In the records below, find the line containing "Task: Select University College London cell"; give it again exactly, along with every line that follows, and nothing else.

[Stored data entries]

⁂

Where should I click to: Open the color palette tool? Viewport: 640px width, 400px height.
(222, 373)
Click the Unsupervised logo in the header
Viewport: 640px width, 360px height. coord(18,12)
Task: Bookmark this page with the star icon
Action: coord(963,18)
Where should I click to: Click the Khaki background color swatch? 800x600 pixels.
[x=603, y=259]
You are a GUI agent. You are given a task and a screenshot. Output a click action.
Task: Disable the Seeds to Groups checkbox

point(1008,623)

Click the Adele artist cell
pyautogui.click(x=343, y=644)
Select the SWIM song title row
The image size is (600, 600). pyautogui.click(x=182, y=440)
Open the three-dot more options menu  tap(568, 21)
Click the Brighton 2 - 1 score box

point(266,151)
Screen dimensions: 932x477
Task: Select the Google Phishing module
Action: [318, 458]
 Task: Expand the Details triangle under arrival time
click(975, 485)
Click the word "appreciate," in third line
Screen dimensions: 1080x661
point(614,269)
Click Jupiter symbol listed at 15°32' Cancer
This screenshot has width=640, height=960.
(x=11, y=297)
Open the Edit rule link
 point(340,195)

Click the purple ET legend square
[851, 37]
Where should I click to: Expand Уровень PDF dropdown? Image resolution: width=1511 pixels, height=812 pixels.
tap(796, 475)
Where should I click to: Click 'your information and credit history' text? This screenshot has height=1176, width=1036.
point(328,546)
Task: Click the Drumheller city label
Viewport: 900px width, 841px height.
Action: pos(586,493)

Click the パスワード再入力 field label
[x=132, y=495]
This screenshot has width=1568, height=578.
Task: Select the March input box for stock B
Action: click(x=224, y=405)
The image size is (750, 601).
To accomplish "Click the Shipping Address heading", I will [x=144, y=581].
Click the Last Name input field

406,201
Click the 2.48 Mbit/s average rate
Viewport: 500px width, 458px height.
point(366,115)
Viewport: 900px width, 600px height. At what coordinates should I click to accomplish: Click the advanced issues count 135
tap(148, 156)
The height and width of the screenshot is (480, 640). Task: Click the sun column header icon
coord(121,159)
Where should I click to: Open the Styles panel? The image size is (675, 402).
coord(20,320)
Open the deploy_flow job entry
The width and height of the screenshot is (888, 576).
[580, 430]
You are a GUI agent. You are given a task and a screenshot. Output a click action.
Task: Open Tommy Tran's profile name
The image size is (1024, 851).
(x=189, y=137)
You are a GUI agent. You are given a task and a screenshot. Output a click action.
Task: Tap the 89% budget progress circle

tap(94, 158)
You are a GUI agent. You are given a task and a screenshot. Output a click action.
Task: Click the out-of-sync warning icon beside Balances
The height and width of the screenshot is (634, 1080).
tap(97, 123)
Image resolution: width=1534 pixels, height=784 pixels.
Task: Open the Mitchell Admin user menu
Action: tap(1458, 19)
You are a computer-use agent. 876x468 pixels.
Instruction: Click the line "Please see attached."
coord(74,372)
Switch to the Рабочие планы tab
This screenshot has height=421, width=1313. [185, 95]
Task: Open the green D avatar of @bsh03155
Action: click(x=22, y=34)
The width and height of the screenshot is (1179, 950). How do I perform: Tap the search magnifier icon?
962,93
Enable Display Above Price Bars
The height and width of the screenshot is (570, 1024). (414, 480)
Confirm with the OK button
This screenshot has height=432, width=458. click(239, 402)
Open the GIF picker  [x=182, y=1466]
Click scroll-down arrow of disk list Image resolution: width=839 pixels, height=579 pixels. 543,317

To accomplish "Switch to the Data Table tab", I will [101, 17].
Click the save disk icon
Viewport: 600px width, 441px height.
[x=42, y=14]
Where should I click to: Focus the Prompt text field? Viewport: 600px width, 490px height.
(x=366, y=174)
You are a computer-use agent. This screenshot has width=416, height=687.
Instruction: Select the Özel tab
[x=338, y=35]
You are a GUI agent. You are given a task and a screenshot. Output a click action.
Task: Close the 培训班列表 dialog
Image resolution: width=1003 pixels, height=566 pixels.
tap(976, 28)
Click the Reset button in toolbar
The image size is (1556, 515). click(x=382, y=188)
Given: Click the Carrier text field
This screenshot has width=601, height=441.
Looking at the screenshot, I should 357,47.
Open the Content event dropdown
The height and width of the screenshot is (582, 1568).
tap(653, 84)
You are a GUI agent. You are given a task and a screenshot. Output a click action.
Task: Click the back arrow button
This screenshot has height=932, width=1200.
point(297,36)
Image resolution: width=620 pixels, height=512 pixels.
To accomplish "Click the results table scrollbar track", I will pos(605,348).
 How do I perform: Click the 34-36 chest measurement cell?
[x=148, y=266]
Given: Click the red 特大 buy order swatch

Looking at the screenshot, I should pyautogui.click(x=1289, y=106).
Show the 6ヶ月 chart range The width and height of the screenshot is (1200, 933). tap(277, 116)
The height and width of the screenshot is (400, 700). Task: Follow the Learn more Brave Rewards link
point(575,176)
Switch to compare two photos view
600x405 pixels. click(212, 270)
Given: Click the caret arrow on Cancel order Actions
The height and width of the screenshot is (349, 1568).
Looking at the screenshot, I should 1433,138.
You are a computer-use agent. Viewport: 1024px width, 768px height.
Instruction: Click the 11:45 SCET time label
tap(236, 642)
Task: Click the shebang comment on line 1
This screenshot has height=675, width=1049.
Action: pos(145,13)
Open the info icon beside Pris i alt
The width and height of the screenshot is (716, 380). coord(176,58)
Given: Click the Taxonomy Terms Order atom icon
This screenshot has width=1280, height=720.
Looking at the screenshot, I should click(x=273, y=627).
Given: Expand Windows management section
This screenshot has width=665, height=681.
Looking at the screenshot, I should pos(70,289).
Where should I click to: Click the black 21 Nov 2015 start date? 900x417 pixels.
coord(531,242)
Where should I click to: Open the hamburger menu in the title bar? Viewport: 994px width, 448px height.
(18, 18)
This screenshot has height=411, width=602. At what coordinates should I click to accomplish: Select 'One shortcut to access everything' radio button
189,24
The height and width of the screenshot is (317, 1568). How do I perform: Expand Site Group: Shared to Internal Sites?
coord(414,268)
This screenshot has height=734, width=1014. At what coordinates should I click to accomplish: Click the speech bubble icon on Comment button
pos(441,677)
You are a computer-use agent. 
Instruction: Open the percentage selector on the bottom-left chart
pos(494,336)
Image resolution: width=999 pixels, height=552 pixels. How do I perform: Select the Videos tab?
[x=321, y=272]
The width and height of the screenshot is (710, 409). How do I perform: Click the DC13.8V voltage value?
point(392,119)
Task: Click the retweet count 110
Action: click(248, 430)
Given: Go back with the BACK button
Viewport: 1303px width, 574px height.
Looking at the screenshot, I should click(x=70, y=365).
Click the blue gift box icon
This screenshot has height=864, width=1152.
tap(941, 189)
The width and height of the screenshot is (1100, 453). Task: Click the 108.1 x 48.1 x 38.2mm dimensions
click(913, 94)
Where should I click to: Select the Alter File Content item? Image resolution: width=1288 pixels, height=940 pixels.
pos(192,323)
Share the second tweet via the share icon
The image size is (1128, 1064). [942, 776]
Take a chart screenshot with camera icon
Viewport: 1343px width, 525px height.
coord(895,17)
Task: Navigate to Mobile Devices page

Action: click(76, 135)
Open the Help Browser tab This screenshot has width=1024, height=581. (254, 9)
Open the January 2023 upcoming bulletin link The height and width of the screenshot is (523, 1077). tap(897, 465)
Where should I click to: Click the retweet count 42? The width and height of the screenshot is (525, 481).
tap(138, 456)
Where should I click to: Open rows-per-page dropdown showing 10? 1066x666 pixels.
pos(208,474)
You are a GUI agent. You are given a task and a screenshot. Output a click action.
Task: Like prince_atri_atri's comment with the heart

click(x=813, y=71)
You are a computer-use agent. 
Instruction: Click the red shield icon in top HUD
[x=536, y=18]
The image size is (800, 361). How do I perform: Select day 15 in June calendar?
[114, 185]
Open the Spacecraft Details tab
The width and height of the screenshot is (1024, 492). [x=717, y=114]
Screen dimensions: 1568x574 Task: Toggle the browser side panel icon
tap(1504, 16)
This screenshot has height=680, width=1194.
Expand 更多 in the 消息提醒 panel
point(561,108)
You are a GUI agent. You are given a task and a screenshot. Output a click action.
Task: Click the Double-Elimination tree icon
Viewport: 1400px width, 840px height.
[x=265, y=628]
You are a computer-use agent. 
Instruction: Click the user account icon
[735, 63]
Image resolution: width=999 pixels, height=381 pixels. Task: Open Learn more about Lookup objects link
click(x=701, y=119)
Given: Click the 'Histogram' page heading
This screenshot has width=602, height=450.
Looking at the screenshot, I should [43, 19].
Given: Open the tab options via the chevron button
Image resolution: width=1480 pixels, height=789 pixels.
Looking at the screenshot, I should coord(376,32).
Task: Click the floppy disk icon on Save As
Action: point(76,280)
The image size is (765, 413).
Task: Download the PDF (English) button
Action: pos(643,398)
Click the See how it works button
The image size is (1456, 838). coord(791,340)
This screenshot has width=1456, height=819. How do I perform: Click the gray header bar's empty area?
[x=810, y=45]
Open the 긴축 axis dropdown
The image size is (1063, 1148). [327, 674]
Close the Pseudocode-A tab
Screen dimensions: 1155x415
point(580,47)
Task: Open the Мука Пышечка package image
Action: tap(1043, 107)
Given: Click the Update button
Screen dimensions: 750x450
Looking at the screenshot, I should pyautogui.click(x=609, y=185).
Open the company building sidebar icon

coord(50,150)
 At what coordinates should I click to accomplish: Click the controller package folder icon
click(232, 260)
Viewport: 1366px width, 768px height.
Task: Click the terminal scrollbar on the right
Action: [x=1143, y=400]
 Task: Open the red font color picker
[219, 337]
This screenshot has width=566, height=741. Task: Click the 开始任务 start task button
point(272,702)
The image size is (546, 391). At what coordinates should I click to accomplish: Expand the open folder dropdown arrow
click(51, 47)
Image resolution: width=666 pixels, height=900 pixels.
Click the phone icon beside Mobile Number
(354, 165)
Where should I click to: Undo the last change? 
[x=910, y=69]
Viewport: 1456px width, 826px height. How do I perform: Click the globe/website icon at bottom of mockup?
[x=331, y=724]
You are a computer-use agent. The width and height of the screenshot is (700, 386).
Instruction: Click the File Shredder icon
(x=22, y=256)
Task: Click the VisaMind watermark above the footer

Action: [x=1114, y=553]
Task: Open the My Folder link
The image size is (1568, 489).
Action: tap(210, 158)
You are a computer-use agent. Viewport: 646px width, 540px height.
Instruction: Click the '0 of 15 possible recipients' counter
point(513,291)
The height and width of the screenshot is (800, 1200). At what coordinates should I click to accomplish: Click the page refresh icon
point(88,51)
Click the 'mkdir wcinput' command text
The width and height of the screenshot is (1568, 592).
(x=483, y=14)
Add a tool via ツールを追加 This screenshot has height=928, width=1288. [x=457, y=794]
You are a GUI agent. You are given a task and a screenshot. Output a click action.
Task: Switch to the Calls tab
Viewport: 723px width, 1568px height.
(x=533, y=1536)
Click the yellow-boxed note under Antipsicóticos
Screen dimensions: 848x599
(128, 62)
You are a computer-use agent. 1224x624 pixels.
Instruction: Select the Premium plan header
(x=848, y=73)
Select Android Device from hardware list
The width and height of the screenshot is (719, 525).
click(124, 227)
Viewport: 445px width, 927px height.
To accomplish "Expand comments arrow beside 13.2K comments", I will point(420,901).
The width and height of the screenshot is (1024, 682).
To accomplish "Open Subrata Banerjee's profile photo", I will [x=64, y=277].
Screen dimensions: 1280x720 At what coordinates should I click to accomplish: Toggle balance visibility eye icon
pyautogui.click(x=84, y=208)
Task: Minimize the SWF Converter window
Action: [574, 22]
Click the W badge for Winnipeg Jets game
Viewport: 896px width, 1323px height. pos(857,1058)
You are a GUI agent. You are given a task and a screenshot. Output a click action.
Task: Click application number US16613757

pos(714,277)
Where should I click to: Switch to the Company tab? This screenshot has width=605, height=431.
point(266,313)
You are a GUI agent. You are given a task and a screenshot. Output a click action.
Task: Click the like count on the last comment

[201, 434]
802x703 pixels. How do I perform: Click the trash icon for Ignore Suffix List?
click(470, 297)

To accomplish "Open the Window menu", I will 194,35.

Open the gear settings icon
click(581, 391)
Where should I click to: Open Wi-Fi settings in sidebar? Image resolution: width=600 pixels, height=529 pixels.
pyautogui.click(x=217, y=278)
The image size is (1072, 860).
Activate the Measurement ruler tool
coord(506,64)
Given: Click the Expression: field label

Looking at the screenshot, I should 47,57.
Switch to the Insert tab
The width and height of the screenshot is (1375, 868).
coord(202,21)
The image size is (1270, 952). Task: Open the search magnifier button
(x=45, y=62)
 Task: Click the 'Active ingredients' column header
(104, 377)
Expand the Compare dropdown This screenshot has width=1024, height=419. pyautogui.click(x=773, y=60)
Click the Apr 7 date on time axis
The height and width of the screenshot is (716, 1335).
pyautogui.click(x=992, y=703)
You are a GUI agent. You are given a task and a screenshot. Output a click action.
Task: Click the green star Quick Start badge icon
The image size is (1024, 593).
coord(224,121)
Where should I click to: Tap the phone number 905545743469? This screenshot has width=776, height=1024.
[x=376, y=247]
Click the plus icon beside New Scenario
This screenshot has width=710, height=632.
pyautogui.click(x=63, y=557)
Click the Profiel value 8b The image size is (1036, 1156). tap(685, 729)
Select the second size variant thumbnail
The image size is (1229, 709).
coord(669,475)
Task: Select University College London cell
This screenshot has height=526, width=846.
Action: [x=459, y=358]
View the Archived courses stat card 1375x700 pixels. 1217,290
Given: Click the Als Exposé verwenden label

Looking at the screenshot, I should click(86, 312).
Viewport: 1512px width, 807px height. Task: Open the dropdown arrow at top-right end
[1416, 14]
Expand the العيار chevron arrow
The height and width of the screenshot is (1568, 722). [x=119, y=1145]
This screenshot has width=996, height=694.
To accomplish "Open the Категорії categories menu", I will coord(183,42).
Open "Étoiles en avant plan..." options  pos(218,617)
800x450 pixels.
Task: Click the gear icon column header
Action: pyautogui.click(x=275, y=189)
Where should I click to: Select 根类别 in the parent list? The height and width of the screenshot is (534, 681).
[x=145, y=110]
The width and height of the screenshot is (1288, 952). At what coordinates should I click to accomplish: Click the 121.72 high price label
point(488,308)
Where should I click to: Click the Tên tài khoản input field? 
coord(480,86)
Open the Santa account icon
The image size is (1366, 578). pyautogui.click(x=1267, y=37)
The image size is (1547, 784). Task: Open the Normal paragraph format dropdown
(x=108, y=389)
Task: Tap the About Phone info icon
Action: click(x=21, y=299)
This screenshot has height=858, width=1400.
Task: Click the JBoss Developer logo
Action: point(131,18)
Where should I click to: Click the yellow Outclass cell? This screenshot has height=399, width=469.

⁂

ANSWER TO THIS TASK:
Task: Select University College London cell
This screenshot has height=526, width=846.
Action: [x=459, y=358]
View the Archived courses stat card 1375x700 pixels. 1217,290
Given: Click the Als Exposé verwenden label

Looking at the screenshot, I should click(86, 312).
Viewport: 1512px width, 807px height. Task: Open the dropdown arrow at top-right end
[1416, 14]
Expand the العيار chevron arrow
The height and width of the screenshot is (1568, 722). [x=119, y=1145]
This screenshot has width=996, height=694.
To accomplish "Open the Категорії categories menu", I will coord(183,42).
Open "Étoiles en avant plan..." options  pos(218,617)
800x450 pixels.
Task: Click the gear icon column header
Action: pyautogui.click(x=275, y=189)
Where should I click to: Select 根类别 in the parent list? The height and width of the screenshot is (534, 681).
[x=145, y=110]
The width and height of the screenshot is (1288, 952). At what coordinates should I click to accomplish: Click the 121.72 high price label
point(488,308)
Where should I click to: Click the Tên tài khoản input field? 
coord(480,86)
Open the Santa account icon
The image size is (1366, 578). pyautogui.click(x=1267, y=37)
The image size is (1547, 784). Task: Open the Normal paragraph format dropdown
(x=108, y=389)
Task: Tap the About Phone info icon
Action: click(x=21, y=299)
This screenshot has height=858, width=1400.
Task: Click the JBoss Developer logo
Action: point(131,18)
Where should I click to: Click the yellow Outclass cell? This screenshot has height=399, width=469.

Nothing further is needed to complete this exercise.